### Required work
[A] In the reviews of music documentaries, who told Gainsbourg he would only get ahead once he realized he was a crooner?
[B] In the rows, take the part running from the line that contains "Image resolution: width=1000" through the end of the rows. Write it out again with "Select" switched to "Choose" and everything else left the same.

### Reading text
============================================================

Born Lucien Ginzburg, he became Serge out of nostalgia for Russia (“I am Slav in my soul”), a country his parents left after the revolution. Gershwin’s Rhapsody in Blue was “his first revelation,” but he couldn’t play it the way his father could. And his father was a harsh critic. Still, once his father died, he felt close to him through classical music.

Art Tatum, Rachmaninoff, Berg and Chopin moved him and he turned part of Brahms’ Symphony No. 3 into a pop song.

The film begins with a live concert near the end of his life (he died a month short of his 63rd birthday in March 1991), a veritable love-in thanks to his fans. Many of his revelations are accompanied by his own collection of videos, with movie pals Jean Gabin and Michel Simon or his daughter playing the piano under his tutelage. He drops personal and professional nuggets along the way. He was haunted by the Occupation when he was forced to wear a star and carry an axe into the woods for protection. He was an architecture student playing piano in a bar when he met Boris Vian (a major influence). Jacques Brel told him he’d only get ahead once he realized he was a crooner. Needless to say, that’s what happened.

Neil Diamond

Neil Diamond was only three years younger than Gainsbourg; his more prosaic route to success is examined in Samantha Peters’ Neil Diamond: Solitary Man. Gifted with knack of writing pop songs with musical and emotional hooks, Diamond took years to discover who he was. Ironically, that allowed him, following a number of sold-out shows at L.A.’s Greek Theatre, to become “the Jewish Elvis.”

As David Wild of Rolling Stone says: “He was selling sensitivity, raw sensitivity that’s not allowed anymore.” This taut BBC documentary serves up all you’d ever want to know about the creation of  “Sweet Caroline,” “Cracklin’ Rosie” and “I Am, I Said” from the creator himself. As well as fine archival footage of Diamond at The Bitter End in the 1960s, plus talking heads from record execs to Neil Sedaka and Robbie Robertson.

My Father and the Man in Black Johnny Saul Guitar 1962 PRINT

Diamond began working with legendary record producer Rick Rubin a few years ago, after Rubin revived Johnny Cash’s career with American Recordings when the man in black covered “Solitary Man.”  An intriguing addition to the Cash iconography is Jonathan Holiff’s My Father and the Man in Black, in which a son’s desire to discover a father he never knew leads him down the path of showbiz arcana: Holiff’s father Saul managed Johnny Cash, when the singer wasn’t the most reliable act in show business. And Holiff fils has the phone recordings, the audiotape journals, the letters and the memento-filled boxes to prove it. What the film may lack in style, it makes up for in substance.

============================================================

### Records provided
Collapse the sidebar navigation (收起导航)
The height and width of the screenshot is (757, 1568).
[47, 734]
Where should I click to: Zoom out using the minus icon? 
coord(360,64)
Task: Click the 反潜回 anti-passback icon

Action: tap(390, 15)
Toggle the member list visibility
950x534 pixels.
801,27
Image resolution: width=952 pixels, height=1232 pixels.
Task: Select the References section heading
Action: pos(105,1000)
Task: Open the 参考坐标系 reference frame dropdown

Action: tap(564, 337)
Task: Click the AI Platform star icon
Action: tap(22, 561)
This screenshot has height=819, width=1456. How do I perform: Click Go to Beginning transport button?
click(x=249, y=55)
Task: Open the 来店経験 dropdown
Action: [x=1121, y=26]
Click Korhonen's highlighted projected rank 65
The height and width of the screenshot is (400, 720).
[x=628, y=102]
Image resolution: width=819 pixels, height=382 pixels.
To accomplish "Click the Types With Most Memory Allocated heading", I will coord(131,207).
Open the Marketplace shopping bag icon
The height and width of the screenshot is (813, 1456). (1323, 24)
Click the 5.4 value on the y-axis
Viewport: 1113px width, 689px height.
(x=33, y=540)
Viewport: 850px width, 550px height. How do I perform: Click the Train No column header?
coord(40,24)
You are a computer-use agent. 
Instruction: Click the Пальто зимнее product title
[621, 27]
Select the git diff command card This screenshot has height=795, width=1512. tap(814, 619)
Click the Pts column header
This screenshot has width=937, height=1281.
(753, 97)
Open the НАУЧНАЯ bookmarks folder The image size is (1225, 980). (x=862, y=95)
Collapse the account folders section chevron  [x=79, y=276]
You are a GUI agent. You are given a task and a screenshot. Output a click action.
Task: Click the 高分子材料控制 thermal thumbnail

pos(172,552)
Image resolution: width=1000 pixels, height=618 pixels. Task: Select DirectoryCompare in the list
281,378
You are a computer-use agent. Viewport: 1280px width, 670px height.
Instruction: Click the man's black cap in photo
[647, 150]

============================================================

### Written responses
[A] Jacques Brel

[B]
Image resolution: width=1000 pixels, height=618 pixels. Task: Choose DirectoryCompare in the list
281,378
You are a computer-use agent. Viewport: 1280px width, 670px height.
Instruction: Click the man's black cap in photo
[647, 150]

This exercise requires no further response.